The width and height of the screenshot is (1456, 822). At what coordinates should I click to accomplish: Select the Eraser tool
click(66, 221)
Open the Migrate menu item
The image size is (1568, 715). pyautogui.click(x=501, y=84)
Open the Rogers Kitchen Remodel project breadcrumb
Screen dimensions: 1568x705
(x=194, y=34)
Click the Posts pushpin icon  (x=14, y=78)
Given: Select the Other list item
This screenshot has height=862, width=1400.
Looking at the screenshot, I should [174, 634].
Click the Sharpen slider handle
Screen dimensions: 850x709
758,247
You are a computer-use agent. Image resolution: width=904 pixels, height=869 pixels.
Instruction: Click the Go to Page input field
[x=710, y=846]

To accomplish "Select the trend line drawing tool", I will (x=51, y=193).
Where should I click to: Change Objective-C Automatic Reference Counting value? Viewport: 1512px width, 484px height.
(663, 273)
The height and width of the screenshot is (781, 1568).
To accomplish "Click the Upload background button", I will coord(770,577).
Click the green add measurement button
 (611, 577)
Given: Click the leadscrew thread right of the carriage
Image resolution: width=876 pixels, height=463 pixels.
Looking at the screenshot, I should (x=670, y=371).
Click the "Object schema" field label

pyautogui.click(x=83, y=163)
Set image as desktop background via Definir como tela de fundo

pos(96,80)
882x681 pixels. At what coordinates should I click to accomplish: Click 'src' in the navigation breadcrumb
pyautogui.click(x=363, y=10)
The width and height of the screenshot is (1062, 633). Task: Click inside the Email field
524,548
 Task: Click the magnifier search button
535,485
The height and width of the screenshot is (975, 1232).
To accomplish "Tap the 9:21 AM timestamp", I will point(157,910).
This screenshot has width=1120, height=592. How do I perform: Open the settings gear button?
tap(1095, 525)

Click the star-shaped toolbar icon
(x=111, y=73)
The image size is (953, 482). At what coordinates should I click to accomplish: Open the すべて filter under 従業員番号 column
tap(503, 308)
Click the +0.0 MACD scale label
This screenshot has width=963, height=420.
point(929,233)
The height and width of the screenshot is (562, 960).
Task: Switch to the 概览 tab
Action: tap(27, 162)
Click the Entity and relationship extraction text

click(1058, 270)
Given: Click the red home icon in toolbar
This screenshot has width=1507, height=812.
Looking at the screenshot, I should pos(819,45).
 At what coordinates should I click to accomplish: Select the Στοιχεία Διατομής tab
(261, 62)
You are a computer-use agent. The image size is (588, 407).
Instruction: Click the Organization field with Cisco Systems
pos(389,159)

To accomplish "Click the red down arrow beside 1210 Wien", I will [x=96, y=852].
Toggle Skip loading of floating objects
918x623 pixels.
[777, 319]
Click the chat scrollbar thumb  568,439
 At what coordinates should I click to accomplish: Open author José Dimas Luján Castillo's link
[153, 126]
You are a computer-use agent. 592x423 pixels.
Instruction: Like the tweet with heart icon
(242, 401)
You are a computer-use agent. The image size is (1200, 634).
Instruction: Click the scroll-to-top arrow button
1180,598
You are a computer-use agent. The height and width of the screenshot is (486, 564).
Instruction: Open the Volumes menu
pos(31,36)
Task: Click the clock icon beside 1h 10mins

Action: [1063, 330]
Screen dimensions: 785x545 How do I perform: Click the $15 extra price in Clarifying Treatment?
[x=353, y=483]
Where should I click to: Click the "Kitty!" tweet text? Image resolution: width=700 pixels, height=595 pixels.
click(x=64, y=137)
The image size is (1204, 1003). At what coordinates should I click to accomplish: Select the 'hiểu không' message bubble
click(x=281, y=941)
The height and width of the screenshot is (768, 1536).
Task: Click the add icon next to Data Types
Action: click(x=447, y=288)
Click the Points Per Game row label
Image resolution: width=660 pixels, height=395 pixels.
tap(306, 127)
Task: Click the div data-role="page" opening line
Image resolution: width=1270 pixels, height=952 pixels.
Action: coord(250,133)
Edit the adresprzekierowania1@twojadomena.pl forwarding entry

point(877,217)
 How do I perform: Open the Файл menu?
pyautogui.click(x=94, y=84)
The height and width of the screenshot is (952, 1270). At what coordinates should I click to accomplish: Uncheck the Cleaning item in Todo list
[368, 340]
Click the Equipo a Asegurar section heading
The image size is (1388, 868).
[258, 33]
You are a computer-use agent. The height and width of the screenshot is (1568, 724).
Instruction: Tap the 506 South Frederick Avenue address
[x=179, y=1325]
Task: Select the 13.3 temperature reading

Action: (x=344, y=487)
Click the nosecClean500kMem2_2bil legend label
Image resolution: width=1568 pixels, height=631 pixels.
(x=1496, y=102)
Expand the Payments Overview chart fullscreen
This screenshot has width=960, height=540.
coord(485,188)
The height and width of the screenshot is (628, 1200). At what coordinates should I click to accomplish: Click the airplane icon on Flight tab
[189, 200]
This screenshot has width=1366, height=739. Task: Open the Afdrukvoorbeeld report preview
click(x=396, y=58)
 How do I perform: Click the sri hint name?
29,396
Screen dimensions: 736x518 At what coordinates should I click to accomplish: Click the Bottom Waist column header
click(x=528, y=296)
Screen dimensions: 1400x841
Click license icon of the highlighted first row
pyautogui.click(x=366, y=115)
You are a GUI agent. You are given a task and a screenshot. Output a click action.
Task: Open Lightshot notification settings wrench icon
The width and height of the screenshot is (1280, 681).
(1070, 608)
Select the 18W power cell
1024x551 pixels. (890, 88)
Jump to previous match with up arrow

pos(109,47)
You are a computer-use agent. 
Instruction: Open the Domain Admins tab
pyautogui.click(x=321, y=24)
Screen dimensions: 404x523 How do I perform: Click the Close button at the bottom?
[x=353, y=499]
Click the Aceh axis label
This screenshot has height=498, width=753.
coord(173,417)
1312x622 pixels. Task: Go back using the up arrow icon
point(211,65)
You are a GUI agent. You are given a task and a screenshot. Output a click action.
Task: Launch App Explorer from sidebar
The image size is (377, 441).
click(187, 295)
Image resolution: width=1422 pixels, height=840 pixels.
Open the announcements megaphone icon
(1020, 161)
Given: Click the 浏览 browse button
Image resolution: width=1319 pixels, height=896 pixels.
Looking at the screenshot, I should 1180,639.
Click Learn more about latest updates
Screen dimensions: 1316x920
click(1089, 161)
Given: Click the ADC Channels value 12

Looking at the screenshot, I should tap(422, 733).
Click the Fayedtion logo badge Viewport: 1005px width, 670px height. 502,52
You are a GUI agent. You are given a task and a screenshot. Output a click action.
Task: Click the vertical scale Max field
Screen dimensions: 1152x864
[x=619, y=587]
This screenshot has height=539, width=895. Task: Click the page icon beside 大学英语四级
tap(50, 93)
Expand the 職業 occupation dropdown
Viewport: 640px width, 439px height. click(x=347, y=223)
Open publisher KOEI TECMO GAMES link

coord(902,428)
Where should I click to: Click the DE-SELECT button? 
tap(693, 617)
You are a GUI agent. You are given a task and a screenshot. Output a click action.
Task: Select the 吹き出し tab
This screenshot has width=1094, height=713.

**Work to be completed**
Copy the listing exactly as it stands.

**Written answer**
The width and height of the screenshot is (1456, 822). At what coordinates should I click to accomplish: Select the Eraser tool
click(66, 221)
Open the Migrate menu item
The image size is (1568, 715). pyautogui.click(x=501, y=84)
Open the Rogers Kitchen Remodel project breadcrumb
Screen dimensions: 1568x705
(x=194, y=34)
Click the Posts pushpin icon  (x=14, y=78)
Given: Select the Other list item
This screenshot has height=862, width=1400.
Looking at the screenshot, I should [174, 634].
Click the Sharpen slider handle
Screen dimensions: 850x709
758,247
You are a computer-use agent. Image resolution: width=904 pixels, height=869 pixels.
Instruction: Click the Go to Page input field
[x=710, y=846]

To accomplish "Select the trend line drawing tool", I will (x=51, y=193).
Where should I click to: Change Objective-C Automatic Reference Counting value? Viewport: 1512px width, 484px height.
(663, 273)
The height and width of the screenshot is (781, 1568).
To accomplish "Click the Upload background button", I will coord(770,577).
Click the green add measurement button
 (611, 577)
Given: Click the leadscrew thread right of the carriage
Image resolution: width=876 pixels, height=463 pixels.
Looking at the screenshot, I should (x=670, y=371).
Click the "Object schema" field label

pyautogui.click(x=83, y=163)
Set image as desktop background via Definir como tela de fundo

pos(96,80)
882x681 pixels. At what coordinates should I click to accomplish: Click 'src' in the navigation breadcrumb
pyautogui.click(x=363, y=10)
The width and height of the screenshot is (1062, 633). Task: Click inside the Email field
524,548
 Task: Click the magnifier search button
535,485
The height and width of the screenshot is (975, 1232).
To accomplish "Tap the 9:21 AM timestamp", I will point(157,910).
This screenshot has width=1120, height=592. How do I perform: Open the settings gear button?
tap(1095, 525)

Click the star-shaped toolbar icon
(x=111, y=73)
The image size is (953, 482). At what coordinates should I click to accomplish: Open the すべて filter under 従業員番号 column
tap(503, 308)
Click the +0.0 MACD scale label
This screenshot has width=963, height=420.
point(929,233)
The height and width of the screenshot is (562, 960).
Task: Switch to the 概览 tab
Action: tap(27, 162)
Click the Entity and relationship extraction text

click(1058, 270)
Given: Click the red home icon in toolbar
This screenshot has width=1507, height=812.
Looking at the screenshot, I should pos(819,45).
 At what coordinates should I click to accomplish: Select the Στοιχεία Διατομής tab
(261, 62)
You are a computer-use agent. The image size is (588, 407).
Instruction: Click the Organization field with Cisco Systems
pos(389,159)

To accomplish "Click the red down arrow beside 1210 Wien", I will [x=96, y=852].
Toggle Skip loading of floating objects
918x623 pixels.
[777, 319]
Click the chat scrollbar thumb  568,439
 At what coordinates should I click to accomplish: Open author José Dimas Luján Castillo's link
[153, 126]
You are a computer-use agent. 592x423 pixels.
Instruction: Like the tweet with heart icon
(242, 401)
You are a computer-use agent. The image size is (1200, 634).
Instruction: Click the scroll-to-top arrow button
1180,598
You are a computer-use agent. The height and width of the screenshot is (486, 564).
Instruction: Open the Volumes menu
pos(31,36)
Task: Click the clock icon beside 1h 10mins

Action: [1063, 330]
Screen dimensions: 785x545 How do I perform: Click the $15 extra price in Clarifying Treatment?
[x=353, y=483]
Where should I click to: Click the "Kitty!" tweet text? Image resolution: width=700 pixels, height=595 pixels.
click(x=64, y=137)
The image size is (1204, 1003). At what coordinates should I click to accomplish: Select the 'hiểu không' message bubble
click(x=281, y=941)
The height and width of the screenshot is (768, 1536).
Task: Click the add icon next to Data Types
Action: click(x=447, y=288)
Click the Points Per Game row label
Image resolution: width=660 pixels, height=395 pixels.
tap(306, 127)
Task: Click the div data-role="page" opening line
Image resolution: width=1270 pixels, height=952 pixels.
Action: coord(250,133)
Edit the adresprzekierowania1@twojadomena.pl forwarding entry

point(877,217)
 How do I perform: Open the Файл menu?
pyautogui.click(x=94, y=84)
The height and width of the screenshot is (952, 1270). At what coordinates should I click to accomplish: Uncheck the Cleaning item in Todo list
[368, 340]
Click the Equipo a Asegurar section heading
The image size is (1388, 868).
[258, 33]
You are a computer-use agent. The height and width of the screenshot is (1568, 724).
Instruction: Tap the 506 South Frederick Avenue address
[x=179, y=1325]
Task: Select the 13.3 temperature reading

Action: (x=344, y=487)
Click the nosecClean500kMem2_2bil legend label
Image resolution: width=1568 pixels, height=631 pixels.
(x=1496, y=102)
Expand the Payments Overview chart fullscreen
This screenshot has width=960, height=540.
coord(485,188)
The height and width of the screenshot is (628, 1200). At what coordinates should I click to accomplish: Click the airplane icon on Flight tab
[189, 200]
This screenshot has width=1366, height=739. Task: Open the Afdrukvoorbeeld report preview
click(x=396, y=58)
 How do I perform: Click the sri hint name?
29,396
Screen dimensions: 736x518 At what coordinates should I click to accomplish: Click the Bottom Waist column header
click(x=528, y=296)
Screen dimensions: 1400x841
Click license icon of the highlighted first row
pyautogui.click(x=366, y=115)
You are a GUI agent. You are given a task and a screenshot. Output a click action.
Task: Open Lightshot notification settings wrench icon
The width and height of the screenshot is (1280, 681).
(1070, 608)
Select the 18W power cell
1024x551 pixels. (890, 88)
Jump to previous match with up arrow

pos(109,47)
You are a computer-use agent. 
Instruction: Open the Domain Admins tab
pyautogui.click(x=321, y=24)
Screen dimensions: 404x523 How do I perform: Click the Close button at the bottom?
[x=353, y=499]
Click the Aceh axis label
This screenshot has height=498, width=753.
coord(173,417)
1312x622 pixels. Task: Go back using the up arrow icon
point(211,65)
You are a GUI agent. You are given a task and a screenshot. Output a click action.
Task: Launch App Explorer from sidebar
The image size is (377, 441).
click(187, 295)
Image resolution: width=1422 pixels, height=840 pixels.
Open the announcements megaphone icon
(1020, 161)
Given: Click the 浏览 browse button
Image resolution: width=1319 pixels, height=896 pixels.
Looking at the screenshot, I should 1180,639.
Click Learn more about latest updates
Screen dimensions: 1316x920
click(1089, 161)
Given: Click the ADC Channels value 12

Looking at the screenshot, I should tap(422, 733).
Click the Fayedtion logo badge Viewport: 1005px width, 670px height. 502,52
You are a GUI agent. You are given a task and a screenshot. Output a click action.
Task: Click the vertical scale Max field
Screen dimensions: 1152x864
[x=619, y=587]
This screenshot has height=539, width=895. Task: Click the page icon beside 大学英语四级
tap(50, 93)
Expand the 職業 occupation dropdown
Viewport: 640px width, 439px height. click(x=347, y=223)
Open publisher KOEI TECMO GAMES link

coord(902,428)
Where should I click to: Click the DE-SELECT button? 
tap(693, 617)
You are a GUI agent. You are given a task and a screenshot. Output a click action.
Task: Select the 吹き出し tab
This screenshot has width=1094, height=713.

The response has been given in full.